Заткнись! — мысленно закричала Джесси. Она сама словно обезумела. — Заткнись, мы это не обсуждаем!
Кстати, к слову о запахах, какой он? — спросила Рут. Теперь ее голос звучал резко и напряженно… как голос старателя, который все-таки натолкнулся на рудную жилу, о которой давно догадывался, но никак не мог найти. — Такой минеральный, как пахнет соль и старые медяки.
Я сказала: мы это не обсуждаем!
Она лежала на покрывале; мышцы напряжены под похолодевшей кожей. На время смерть мужа и ее собственное плачевное положение отодвинулись на задний план перед лицом новой угрозы. Джесси нутром ощущала присутствие Рут — или той отколовшейся части себя, которая говорила голосом Рут, — вечно пытающейся докопаться до истины. Несмотря ни на что. Но сейчас Рут вроде бы решила не развивать тему или хотя бы не лезть напролом, и Джесси с примерной женушкой Берлингейм вздохнули с искренним облегчением.

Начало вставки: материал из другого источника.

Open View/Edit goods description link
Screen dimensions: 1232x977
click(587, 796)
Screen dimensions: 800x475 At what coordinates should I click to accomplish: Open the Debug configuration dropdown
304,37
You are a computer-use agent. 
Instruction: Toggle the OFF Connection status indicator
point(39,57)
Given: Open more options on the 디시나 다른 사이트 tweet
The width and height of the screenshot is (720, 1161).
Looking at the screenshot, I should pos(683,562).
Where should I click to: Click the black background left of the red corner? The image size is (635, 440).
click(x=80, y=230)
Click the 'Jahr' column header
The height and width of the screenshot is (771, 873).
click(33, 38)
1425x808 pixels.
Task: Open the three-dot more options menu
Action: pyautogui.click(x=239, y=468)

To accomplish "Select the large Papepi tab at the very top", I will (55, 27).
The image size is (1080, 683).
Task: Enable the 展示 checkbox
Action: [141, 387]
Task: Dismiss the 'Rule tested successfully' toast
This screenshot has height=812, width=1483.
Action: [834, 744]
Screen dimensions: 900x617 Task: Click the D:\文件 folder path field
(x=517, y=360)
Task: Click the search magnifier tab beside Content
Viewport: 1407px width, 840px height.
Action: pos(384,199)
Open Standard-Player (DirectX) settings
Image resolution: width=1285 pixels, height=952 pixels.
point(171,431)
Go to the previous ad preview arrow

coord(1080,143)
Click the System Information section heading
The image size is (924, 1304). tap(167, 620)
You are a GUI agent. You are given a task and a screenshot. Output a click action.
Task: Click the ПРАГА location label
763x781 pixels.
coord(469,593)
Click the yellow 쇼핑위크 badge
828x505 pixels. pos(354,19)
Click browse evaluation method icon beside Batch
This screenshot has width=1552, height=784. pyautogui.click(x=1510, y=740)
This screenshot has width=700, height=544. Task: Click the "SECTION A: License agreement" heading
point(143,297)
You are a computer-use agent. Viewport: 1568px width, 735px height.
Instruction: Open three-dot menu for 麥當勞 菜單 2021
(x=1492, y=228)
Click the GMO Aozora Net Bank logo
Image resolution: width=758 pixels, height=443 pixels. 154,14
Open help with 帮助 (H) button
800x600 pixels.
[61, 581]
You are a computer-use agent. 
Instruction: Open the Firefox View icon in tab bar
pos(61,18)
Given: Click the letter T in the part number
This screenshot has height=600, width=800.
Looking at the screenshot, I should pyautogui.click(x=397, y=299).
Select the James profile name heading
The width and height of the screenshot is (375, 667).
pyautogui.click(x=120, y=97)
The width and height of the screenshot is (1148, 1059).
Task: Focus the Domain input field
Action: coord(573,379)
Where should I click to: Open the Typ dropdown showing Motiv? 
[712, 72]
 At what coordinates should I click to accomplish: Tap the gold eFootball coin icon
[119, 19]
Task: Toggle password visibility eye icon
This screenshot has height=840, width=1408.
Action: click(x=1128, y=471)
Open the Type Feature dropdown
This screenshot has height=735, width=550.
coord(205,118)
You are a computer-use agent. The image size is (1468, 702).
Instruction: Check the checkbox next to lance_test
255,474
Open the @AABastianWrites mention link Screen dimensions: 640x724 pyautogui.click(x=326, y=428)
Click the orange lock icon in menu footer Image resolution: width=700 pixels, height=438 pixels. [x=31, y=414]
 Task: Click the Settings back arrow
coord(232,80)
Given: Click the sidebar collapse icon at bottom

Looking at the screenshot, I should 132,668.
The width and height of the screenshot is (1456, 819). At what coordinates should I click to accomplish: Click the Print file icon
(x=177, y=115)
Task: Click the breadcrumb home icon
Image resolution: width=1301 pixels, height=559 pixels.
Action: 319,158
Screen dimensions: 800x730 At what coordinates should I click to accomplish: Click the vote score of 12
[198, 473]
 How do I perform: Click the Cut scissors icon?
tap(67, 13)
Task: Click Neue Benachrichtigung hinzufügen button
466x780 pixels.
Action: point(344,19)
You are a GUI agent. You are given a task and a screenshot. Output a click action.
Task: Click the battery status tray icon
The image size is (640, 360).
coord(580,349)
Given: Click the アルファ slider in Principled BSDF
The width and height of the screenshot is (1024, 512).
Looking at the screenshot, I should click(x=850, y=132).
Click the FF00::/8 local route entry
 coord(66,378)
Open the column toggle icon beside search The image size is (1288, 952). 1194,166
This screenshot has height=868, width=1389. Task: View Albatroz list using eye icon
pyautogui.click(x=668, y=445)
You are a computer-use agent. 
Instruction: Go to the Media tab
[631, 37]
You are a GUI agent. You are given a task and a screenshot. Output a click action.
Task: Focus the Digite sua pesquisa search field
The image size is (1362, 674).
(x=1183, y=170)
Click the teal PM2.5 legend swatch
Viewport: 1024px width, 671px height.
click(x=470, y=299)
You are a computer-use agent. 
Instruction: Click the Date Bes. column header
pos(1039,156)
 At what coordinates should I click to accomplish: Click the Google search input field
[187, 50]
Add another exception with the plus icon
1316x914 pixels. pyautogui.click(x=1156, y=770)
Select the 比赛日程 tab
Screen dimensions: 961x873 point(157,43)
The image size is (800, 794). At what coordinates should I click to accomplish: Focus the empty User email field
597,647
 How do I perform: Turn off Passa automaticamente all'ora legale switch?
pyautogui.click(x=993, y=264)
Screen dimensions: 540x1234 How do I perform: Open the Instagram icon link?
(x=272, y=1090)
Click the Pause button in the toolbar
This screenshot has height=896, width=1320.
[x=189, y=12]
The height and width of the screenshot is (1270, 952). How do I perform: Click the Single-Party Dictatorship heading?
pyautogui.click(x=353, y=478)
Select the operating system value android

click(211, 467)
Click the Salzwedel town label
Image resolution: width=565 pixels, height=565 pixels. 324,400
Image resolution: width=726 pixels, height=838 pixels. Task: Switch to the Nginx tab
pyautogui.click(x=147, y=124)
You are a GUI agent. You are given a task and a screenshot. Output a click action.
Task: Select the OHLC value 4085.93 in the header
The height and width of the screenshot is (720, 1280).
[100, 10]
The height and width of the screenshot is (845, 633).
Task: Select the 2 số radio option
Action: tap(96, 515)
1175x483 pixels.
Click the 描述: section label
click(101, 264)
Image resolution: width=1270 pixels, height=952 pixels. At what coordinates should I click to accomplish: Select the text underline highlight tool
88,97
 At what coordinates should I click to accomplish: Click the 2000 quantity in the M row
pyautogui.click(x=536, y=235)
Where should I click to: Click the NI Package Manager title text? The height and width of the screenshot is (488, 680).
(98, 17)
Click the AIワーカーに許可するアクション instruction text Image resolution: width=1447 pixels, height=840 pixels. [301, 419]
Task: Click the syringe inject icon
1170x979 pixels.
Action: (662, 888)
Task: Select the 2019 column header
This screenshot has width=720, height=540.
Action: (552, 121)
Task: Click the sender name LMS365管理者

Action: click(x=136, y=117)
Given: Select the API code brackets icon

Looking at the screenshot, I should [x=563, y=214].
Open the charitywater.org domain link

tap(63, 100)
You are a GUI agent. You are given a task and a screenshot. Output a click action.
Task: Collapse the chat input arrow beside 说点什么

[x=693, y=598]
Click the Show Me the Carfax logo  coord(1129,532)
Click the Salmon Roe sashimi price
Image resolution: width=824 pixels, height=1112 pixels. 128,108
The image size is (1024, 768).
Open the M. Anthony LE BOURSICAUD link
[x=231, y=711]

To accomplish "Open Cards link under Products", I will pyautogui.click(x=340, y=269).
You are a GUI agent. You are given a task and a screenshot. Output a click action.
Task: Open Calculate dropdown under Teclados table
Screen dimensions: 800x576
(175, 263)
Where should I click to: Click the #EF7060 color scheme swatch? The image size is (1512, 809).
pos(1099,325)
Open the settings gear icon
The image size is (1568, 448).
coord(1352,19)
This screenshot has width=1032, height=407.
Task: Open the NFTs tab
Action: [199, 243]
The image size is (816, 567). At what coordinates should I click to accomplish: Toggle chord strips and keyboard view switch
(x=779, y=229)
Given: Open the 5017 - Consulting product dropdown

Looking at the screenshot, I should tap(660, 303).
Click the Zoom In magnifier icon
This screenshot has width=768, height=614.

Ладно, давай тогда поговорим о Норе, — сказала Рут. — Помнишь Нору, твоего психиатра? Нору, твою советчицу? Ты стала ходить к ней, когда забросила живопись, потому что тебя пугали некоторые твои картины. И тогда же… вот только не знаю, совпадение это или нет… Джералд сексуально к тебе охладел, и ты стала обнюхивать его рубашки — не пахнут ли они духами? Ведь ты не забыла Нору, правда?
Нора Кэллиган была надоедливой сучкой! — огрызнулась примерная женушка.
— Нет, — пробормотала Джесси, — у нее были добрые намерения, я в этом ни капельки не сомневаюсь, просто она всегда торопилась. Хотела быть пусть на шаг, но все-таки впереди. И задавала слишком много вопросов. Просто не умела вовремя остановиться.
Ты же говорила, что она тебе очень нравилась, или я, может быть, ошибаюсь?
— Я хочу ни о чем не думать, — нерешительно проговорила Джесси. — Но больше всего я хочу, чтобы затихли все эти голоса. Я не хочу разговаривать с ними. Это просто безумие какое-то.
Нет уж, послушай, что я тебе скажу, — мрачно изрекла Рут, — от этого ты не сбежишь так просто, как сбежала от Норы, да и от меня, уж если на то пошло.
Я от тебя не сбегала, Рут! Вымученный ответ, нелепая отмазка, да и звучит не очень-то убедительно. Она именно сбежала. Просто собрала вещички и уехала из бедной, но развеселой студенческой общаги. Джесси уехала вовсе не потому, что Рут стала задавать слишком много ненужных вопросов — о детстве, об озере Дак-Скор — и делать всякие предположения о том, что могло случиться в то лето, сразу после начала месячных. Только очень плохая подруга могла бы уехать по таким причинам. Она уехала не потому, что Рут стала задавать вопросы, а потому, что она не перестала их задавать, хотя Джесси очень просила ее прекратить. И вот это непонятное, в чем-то даже жесткое упорство, по мнению Джесси, свидетельствовало о том, что Рут — плохая подруга. Ведь она же прекрасно знала, где проходит грань между дозволенным и недопустимым, и тем не менее переступила ее сознательно. Как и Нора Кэллиган — много лет спустя.